▶ _Instruction_: Reproduce the following data line for line, changing nothing.

### Data to use

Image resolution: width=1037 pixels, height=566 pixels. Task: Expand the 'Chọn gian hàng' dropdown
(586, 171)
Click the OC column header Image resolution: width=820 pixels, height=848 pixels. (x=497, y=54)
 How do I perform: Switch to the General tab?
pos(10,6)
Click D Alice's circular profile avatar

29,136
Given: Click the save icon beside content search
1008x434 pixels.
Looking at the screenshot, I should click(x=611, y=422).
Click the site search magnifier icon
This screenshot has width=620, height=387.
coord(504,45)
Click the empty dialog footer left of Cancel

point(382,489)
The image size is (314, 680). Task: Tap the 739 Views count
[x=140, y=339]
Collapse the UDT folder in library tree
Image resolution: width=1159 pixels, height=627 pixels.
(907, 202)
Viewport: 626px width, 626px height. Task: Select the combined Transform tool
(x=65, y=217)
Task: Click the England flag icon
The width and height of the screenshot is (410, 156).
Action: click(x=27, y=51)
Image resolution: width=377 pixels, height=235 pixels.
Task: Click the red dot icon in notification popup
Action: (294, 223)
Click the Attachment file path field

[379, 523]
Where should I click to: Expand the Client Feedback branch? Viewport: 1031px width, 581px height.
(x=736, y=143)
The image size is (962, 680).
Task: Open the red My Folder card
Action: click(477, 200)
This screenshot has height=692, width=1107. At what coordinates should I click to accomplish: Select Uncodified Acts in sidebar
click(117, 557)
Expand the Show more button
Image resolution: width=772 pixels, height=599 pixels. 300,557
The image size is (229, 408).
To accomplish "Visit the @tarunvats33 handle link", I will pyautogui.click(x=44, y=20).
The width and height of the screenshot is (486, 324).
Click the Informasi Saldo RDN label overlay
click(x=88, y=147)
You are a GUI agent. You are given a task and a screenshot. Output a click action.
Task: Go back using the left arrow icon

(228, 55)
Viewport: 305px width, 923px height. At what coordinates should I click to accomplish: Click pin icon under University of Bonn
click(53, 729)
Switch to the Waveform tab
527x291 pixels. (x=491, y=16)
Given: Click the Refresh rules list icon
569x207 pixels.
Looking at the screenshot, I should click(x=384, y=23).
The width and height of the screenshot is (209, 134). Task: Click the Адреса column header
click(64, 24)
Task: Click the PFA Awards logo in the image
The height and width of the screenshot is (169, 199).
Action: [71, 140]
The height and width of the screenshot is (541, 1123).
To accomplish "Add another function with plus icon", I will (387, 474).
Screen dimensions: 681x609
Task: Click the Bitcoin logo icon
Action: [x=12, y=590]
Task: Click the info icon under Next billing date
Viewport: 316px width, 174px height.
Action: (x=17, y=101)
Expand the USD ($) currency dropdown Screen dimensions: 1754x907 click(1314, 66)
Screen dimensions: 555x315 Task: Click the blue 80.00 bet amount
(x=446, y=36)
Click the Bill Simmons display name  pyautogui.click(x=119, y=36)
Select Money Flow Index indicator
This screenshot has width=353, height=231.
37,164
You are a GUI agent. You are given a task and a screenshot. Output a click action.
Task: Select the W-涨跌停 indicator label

######

▶ _Finished answer_:
Image resolution: width=1037 pixels, height=566 pixels. Task: Expand the 'Chọn gian hàng' dropdown
(586, 171)
Click the OC column header Image resolution: width=820 pixels, height=848 pixels. (x=497, y=54)
 How do I perform: Switch to the General tab?
pos(10,6)
Click D Alice's circular profile avatar

29,136
Given: Click the save icon beside content search
1008x434 pixels.
Looking at the screenshot, I should click(x=611, y=422).
Click the site search magnifier icon
This screenshot has width=620, height=387.
coord(504,45)
Click the empty dialog footer left of Cancel

point(382,489)
The image size is (314, 680). Task: Tap the 739 Views count
[x=140, y=339]
Collapse the UDT folder in library tree
Image resolution: width=1159 pixels, height=627 pixels.
(907, 202)
Viewport: 626px width, 626px height. Task: Select the combined Transform tool
(x=65, y=217)
Task: Click the England flag icon
The width and height of the screenshot is (410, 156).
Action: click(x=27, y=51)
Image resolution: width=377 pixels, height=235 pixels.
Task: Click the red dot icon in notification popup
Action: (294, 223)
Click the Attachment file path field

[379, 523]
Where should I click to: Expand the Client Feedback branch? Viewport: 1031px width, 581px height.
(x=736, y=143)
The image size is (962, 680).
Task: Open the red My Folder card
Action: click(477, 200)
This screenshot has height=692, width=1107. At what coordinates should I click to accomplish: Select Uncodified Acts in sidebar
click(117, 557)
Expand the Show more button
Image resolution: width=772 pixels, height=599 pixels. 300,557
The image size is (229, 408).
To accomplish "Visit the @tarunvats33 handle link", I will pyautogui.click(x=44, y=20).
The width and height of the screenshot is (486, 324).
Click the Informasi Saldo RDN label overlay
click(x=88, y=147)
You are a GUI agent. You are given a task and a screenshot. Output a click action.
Task: Go back using the left arrow icon

(228, 55)
Viewport: 305px width, 923px height. At what coordinates should I click to accomplish: Click pin icon under University of Bonn
click(53, 729)
Switch to the Waveform tab
527x291 pixels. (x=491, y=16)
Given: Click the Refresh rules list icon
569x207 pixels.
Looking at the screenshot, I should click(x=384, y=23).
The width and height of the screenshot is (209, 134). Task: Click the Адреса column header
click(64, 24)
Task: Click the PFA Awards logo in the image
The height and width of the screenshot is (169, 199).
Action: [71, 140]
The height and width of the screenshot is (541, 1123).
To accomplish "Add another function with plus icon", I will (387, 474).
Screen dimensions: 681x609
Task: Click the Bitcoin logo icon
Action: [x=12, y=590]
Task: Click the info icon under Next billing date
Viewport: 316px width, 174px height.
Action: (x=17, y=101)
Expand the USD ($) currency dropdown Screen dimensions: 1754x907 click(1314, 66)
Screen dimensions: 555x315 Task: Click the blue 80.00 bet amount
(x=446, y=36)
Click the Bill Simmons display name  pyautogui.click(x=119, y=36)
Select Money Flow Index indicator
This screenshot has width=353, height=231.
37,164
You are a GUI agent. You are given a task and a screenshot. Output a click action.
Task: Select the W-涨跌停 indicator label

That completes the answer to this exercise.